The impact of node.js on the wider software community and the rising adoption of bootstrap frameworks such as Dropwizard and Spring Boot are nudging us to think differently about how we deploy our applications. It's also an opportunity to think about how we develop these applications, so let's consider how some intrinsic efficiencies in these approaches might allow us to rethink some sacred cows.
Most of the teams and projects I've ever been on have considered tests as two distinct battles in a war for quality.
Whether we call them "black box" or "acceptance" or "integration" tests (or even just "the specs"), we mean that we are testing if the feature is acting according to the specification, testing the entire application using some form of public API, like RESTful web services, a CLI or a UI.

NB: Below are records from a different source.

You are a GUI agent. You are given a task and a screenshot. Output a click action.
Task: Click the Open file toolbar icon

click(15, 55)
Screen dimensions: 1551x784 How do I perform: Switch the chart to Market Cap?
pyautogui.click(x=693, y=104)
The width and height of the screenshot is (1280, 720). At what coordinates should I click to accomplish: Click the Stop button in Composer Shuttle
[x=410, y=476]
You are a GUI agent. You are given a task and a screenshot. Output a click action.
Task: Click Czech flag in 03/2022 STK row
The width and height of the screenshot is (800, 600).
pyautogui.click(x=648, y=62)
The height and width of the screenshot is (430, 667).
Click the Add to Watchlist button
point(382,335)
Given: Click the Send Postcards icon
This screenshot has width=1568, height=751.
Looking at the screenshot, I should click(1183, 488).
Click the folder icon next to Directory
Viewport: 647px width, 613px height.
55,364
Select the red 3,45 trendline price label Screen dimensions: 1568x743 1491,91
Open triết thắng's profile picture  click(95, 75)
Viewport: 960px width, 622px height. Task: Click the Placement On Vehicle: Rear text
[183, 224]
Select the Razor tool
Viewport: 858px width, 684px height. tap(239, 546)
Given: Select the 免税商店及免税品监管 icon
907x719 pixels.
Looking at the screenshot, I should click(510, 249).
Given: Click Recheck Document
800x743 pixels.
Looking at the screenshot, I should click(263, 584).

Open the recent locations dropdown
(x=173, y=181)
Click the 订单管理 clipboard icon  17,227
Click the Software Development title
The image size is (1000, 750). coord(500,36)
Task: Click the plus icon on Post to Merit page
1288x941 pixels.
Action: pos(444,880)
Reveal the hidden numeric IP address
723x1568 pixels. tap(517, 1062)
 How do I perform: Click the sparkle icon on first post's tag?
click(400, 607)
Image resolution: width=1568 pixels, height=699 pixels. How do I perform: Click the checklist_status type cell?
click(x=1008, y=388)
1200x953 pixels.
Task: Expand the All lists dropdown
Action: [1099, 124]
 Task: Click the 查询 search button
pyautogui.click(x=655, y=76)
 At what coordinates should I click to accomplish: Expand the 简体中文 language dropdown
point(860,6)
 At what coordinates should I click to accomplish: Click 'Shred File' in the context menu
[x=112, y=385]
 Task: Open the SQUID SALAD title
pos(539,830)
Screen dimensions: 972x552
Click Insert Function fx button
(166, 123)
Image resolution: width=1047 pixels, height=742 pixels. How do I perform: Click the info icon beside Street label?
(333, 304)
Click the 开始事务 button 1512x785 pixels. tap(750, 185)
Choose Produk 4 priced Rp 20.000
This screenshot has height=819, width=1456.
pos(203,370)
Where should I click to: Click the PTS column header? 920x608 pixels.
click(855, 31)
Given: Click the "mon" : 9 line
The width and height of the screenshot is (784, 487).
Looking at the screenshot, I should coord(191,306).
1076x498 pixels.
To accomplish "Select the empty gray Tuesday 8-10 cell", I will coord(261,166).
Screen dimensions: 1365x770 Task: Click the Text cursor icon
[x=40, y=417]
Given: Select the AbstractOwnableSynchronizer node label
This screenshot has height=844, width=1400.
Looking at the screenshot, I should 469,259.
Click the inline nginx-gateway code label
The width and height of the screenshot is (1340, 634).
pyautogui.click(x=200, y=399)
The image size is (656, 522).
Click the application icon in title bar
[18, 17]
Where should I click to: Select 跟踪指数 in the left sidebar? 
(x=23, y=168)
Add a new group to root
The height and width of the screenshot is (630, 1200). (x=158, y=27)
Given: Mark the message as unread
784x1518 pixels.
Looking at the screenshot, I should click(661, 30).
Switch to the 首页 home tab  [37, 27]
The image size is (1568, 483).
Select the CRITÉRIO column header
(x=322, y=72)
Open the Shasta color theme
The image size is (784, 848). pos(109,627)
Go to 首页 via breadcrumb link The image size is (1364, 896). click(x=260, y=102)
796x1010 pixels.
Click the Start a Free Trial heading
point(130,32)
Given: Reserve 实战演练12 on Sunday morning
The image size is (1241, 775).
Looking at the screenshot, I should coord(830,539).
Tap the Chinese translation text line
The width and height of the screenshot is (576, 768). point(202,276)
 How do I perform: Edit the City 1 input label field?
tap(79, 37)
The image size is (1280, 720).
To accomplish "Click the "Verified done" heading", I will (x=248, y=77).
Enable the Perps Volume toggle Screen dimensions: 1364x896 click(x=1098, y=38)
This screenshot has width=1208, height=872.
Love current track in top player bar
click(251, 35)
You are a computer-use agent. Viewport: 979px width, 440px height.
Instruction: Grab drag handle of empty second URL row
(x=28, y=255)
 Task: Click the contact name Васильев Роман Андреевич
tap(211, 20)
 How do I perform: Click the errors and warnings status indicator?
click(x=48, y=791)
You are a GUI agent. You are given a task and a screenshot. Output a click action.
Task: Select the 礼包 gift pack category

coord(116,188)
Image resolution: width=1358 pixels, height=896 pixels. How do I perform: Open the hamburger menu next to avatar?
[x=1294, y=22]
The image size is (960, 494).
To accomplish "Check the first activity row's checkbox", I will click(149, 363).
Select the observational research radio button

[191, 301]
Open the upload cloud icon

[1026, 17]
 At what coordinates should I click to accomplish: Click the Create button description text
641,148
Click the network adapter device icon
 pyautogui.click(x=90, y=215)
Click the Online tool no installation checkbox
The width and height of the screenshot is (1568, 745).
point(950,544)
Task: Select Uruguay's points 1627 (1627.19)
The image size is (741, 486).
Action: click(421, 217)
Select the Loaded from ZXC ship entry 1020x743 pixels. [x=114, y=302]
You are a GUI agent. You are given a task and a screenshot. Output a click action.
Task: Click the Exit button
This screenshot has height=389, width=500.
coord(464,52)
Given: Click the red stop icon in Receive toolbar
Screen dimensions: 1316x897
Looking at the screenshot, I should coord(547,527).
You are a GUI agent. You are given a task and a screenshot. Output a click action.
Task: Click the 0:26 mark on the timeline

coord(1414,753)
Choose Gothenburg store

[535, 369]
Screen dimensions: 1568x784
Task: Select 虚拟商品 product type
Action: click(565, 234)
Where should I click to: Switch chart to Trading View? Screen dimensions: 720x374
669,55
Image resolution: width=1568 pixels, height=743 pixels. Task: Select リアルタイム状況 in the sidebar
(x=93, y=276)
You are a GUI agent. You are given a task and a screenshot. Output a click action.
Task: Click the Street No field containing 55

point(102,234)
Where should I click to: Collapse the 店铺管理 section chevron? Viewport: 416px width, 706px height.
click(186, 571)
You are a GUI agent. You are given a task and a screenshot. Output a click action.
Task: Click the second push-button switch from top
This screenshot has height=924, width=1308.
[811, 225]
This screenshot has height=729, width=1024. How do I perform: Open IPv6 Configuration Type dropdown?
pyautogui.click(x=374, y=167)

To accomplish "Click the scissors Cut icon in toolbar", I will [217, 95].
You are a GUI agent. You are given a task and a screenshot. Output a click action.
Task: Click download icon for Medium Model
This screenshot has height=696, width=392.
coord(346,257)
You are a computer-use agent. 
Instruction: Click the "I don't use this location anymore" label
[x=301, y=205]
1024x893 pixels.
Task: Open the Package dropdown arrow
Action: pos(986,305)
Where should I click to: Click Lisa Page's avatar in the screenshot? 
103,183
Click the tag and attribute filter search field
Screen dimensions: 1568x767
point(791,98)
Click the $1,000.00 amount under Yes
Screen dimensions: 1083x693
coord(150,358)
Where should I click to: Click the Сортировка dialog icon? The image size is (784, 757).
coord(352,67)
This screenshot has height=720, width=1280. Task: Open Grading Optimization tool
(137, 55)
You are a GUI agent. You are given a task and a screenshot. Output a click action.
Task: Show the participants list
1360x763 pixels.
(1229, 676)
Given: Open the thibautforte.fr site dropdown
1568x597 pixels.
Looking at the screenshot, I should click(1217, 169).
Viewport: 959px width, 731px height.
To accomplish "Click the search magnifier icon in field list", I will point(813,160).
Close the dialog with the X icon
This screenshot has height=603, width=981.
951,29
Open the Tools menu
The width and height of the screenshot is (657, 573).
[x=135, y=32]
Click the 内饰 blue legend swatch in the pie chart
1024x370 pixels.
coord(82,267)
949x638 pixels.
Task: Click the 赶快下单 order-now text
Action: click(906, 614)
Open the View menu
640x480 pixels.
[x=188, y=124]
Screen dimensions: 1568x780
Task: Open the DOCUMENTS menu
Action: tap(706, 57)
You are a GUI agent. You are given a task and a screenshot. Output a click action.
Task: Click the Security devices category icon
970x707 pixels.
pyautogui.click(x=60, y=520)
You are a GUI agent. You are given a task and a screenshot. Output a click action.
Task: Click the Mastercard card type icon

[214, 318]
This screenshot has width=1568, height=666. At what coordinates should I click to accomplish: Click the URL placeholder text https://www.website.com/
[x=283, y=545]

On the other hand, we write lower level unit tests that are really about something different: does each small component of my implementation do what it's supposed to do? Good unit testing should help drive us toward good class, function and component design: S.O.L.I.D., etc.
Having the opportunity to build some fun tools recently using Dropwizard and Spring Boot, I found myself reflecting on whether I really needed any unit tests. Heresy? It sure felt dirty to me too for a bit, but I'll enumerate some facts about this project to help illustrate the discussion:
- The application is powered by Spring Boot, uses RESTful web services, VertX and WebSockets heavily.
- The application starts in less than 4 seconds using embedded Tomcat (Jetty was even faster)
- The JSON media type objects that the production code consumes and produces are shared by the testing code.
- Using IntelliJ, and writing tests in TestNG (JUnit would have been fine too).
- Because our IDE was not only running the tests but spinning up the in-process application, we got production code coverage even testing through the RESTful API. Stop and consider that.
- Using MongoDb, and for tests we use an embedded MongoDb.
- Our tests use a Jersey client to talk to the running server on localhost over HTTP.
- Fairly simple domain model ~ 10 core domain entities.
Our first working code had no persistence at all, it simply used some VertX event bus handling. Our next iteration used a file system, "inside" VertX.
Some new requirements caused us to think further about persistence and we chose MongoDb. Some of the few unit tests we did write were to test our MongoDb repository, but even here it's questionable as to call them unit tests- in fact we used a running embedded MongoDb for these tests, giving us good confidence we were persisting and retrieving correctly, exercising our persistence repository API.
Near our initial release to our team we stepped back and examined the catalog of tests we'd created: perhaps 10% could qualify as unit tests.
Because our tests instead exercised the public API, we truly didn't have to change them as our implementation changed underneath: Refactoring is easier with this approach.
Perhaps the single most important data point to consider here is that because of the embedded server tests, we were able to see our production code coverage while running our tests in TestNG. We hadn't necessarily been aiming at it, but we achieved almost 100% coverage, purely testing through the public RESTful API.
This was revelatory; we had managed to create a high quality application with very few unit tests but still achieved almost perfect code coverage. And the implementation was good too: certainly not the most pristine class design we've ever implemented, but much better than just good enough.
I don't think it's controversial that if you had to choose between acceptance tests and unit tests, you would choose acceptance tests:
- they test the true system
- they tend to give you much more confidence as to the health of the application
- yup, refactoring really is easier
- Deploying your application to external systems takes time and resources (instead, your app is embedded in the test)
- Having your application run on external systems increases brittleness due to network failures and other external system failures
- Having your tests talk to external systems by some exercising public API is much slower than a unit test. True, even with an embedded server it's still slower than a true unit test, but without any of the brittleness. And you can more easily take advantage of existing parallelization tools built into testing frameworks and CI systems with an embedded approach.
- At least two extra steps in a continuous delivery pipeline are mitigated (deploy for test environment and acceptance tests)
Perhaps ATDD under these circumstances with these new approaches is more than just good enough, maybe it's worth aiming for.